I'm the second type.
On my first trip to London with my wife in 1990, I chose a pokey, joyless tourist hotel near Russell Square, where the only tip you felt inclined to give the gloomy staff was "Cheer up, it might never happen."
And during the recent AGM of the Australian Society of Travel Writers, held at the Gold Coast's extravagant Palazzo Versace, I stayed at a YHA hostel 200 metres down the road and walked between the two in my suit for the formal evening events.
|Tune Hotel, Melbourne|
If you're on the same wavelength as me, Tony Fernandes thinks he has your number.
The Malaysian businessman founded budget airline AirAsia. Following the lead of Ireland's Ryanair and the American Southwest Airlines, it made a success of selling cheap seats topped up with a variety of nominally optional charges.
Fernandes later applied the budget airline formula to a hotel chain, Tune Hotels, which now has numerous properties across South-East Asia and the UK, as well as footholds in Japan and India.
The basic offer of a Tune Hotel is a simple room with a low tariff, the guest able to add extra options for a fee. Each (squeezy) room includes a bed and what the chain likes to call a "power shower".
In Tunes Hotels in Asia you generally pay extra for airconditioning, TV, wifi, towels and toiletries; in Western countries the aircon is standard but the other options are in play.
We're about to find out if this airline-sourced model will fly here, as Australia's first Tune Hotel opened earlier this week in Melbourne's inner-city suburb Carlton.
With access to a tram line and within walking distance of the city centre, it looks on the face of it similar to the London Tunes - close to public transport though not in the heart of the city.
|Room interior, Tune Hotel Melbourne|
So far, so good. But will Australians see Tune's "tariff plus extras" approach as a reasonable way to score a cheap hotel room, or a sneaky means of quoting an unrealistically low price which which becomes unavoidably more expensive?
As a test, in mid-October I dummied up a booking on the Tune website for a Wednesday in late November, after the Melbourne Cup Carnival but before school holidays. I was offered a double room for $85.
Clicking through, I found these optional extras: $2.20 per person for towel rent and toiletries, $4.40 for 24 hours of Foxtel TV, and $6.60 for 24 hours of wifi access per person. There were also options for early check-in and late-check-out, each covering both guests for a single charge of $22.

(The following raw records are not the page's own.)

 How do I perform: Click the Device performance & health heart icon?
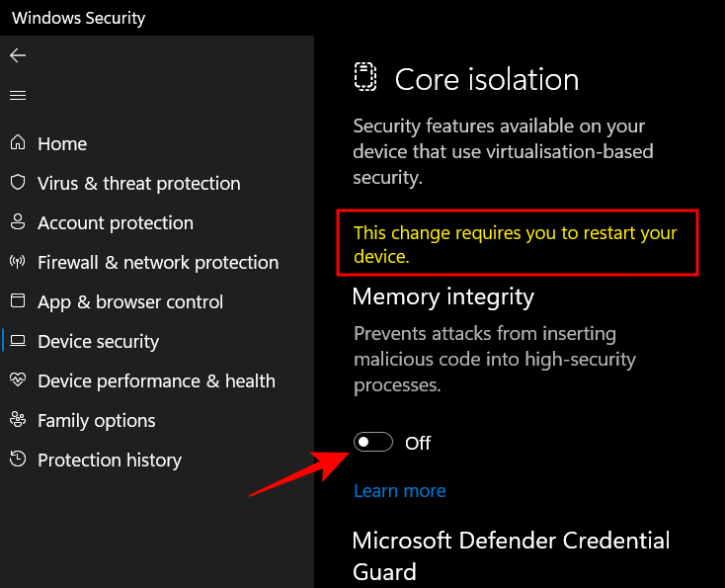(x=17, y=380)
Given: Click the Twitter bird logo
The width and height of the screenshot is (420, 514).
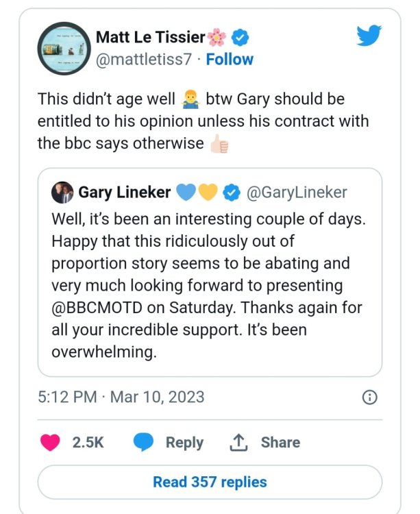Looking at the screenshot, I should point(369,36).
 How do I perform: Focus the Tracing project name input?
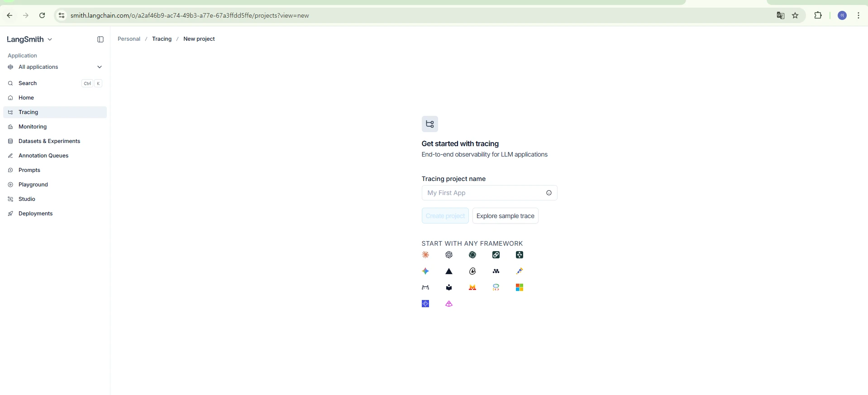[x=484, y=193]
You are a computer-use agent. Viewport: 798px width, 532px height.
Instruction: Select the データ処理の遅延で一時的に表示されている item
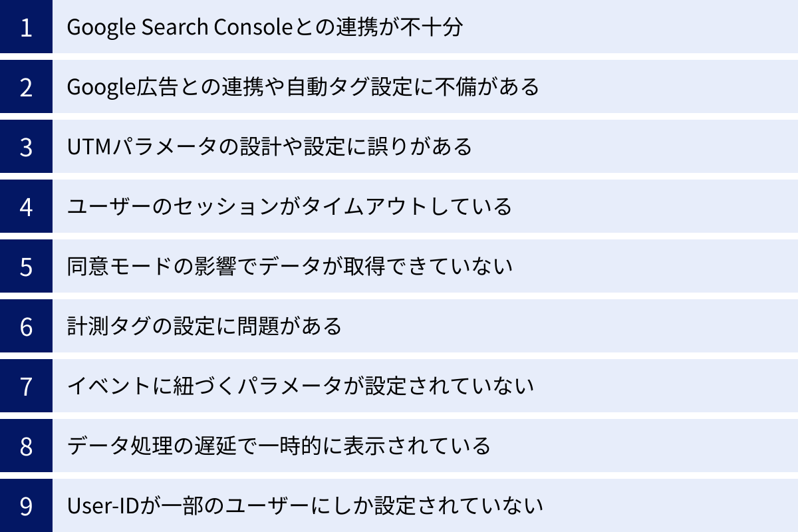coord(279,446)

I know what my other half and I would choose if we were visiting Melbourne as an interstate destination: two lots of towels and toiletries (when would you ever bother packing these?), and two serves of wifi. Television we could live without. I hardly ever switch the set on when travelling, and there's plenty of interesting stuff to watch on our iPads.
If we were paying for the room and two lots of towels, toiletries and wifi, that'd be a grand total of $102.60 for our November night in Carlton.
But wait! An alternative choice is a Comfort Package of $11 per person combining all three options. That'd add up to $107 with the room rate. Without TV, therefore, we'd still be better off going a la carte.
|Reception area, Tune Hotel Melbourne|
But would we be better off overall? I consulted the sites of three inexpensive central Melbourne hotels (City Garden, Ibis Budget and Causeway Inn) with compact rooms for the same November night, to try to match type if not precise location.
At first glance they seemed competitive, with an average rate of $97.70 including towels, toiletries and TV. The cheapest (Ibis Budget) was in fact $71.10, significantly less expensive than Tune and with more amenities.
Where they fell down, however, was by offering sky-high Internet access. For 24 hours, one hotel charged $20 and another $24.95. The Ibis Budget threw away its lead by offering Internet access at an astronomical $20 per three hours.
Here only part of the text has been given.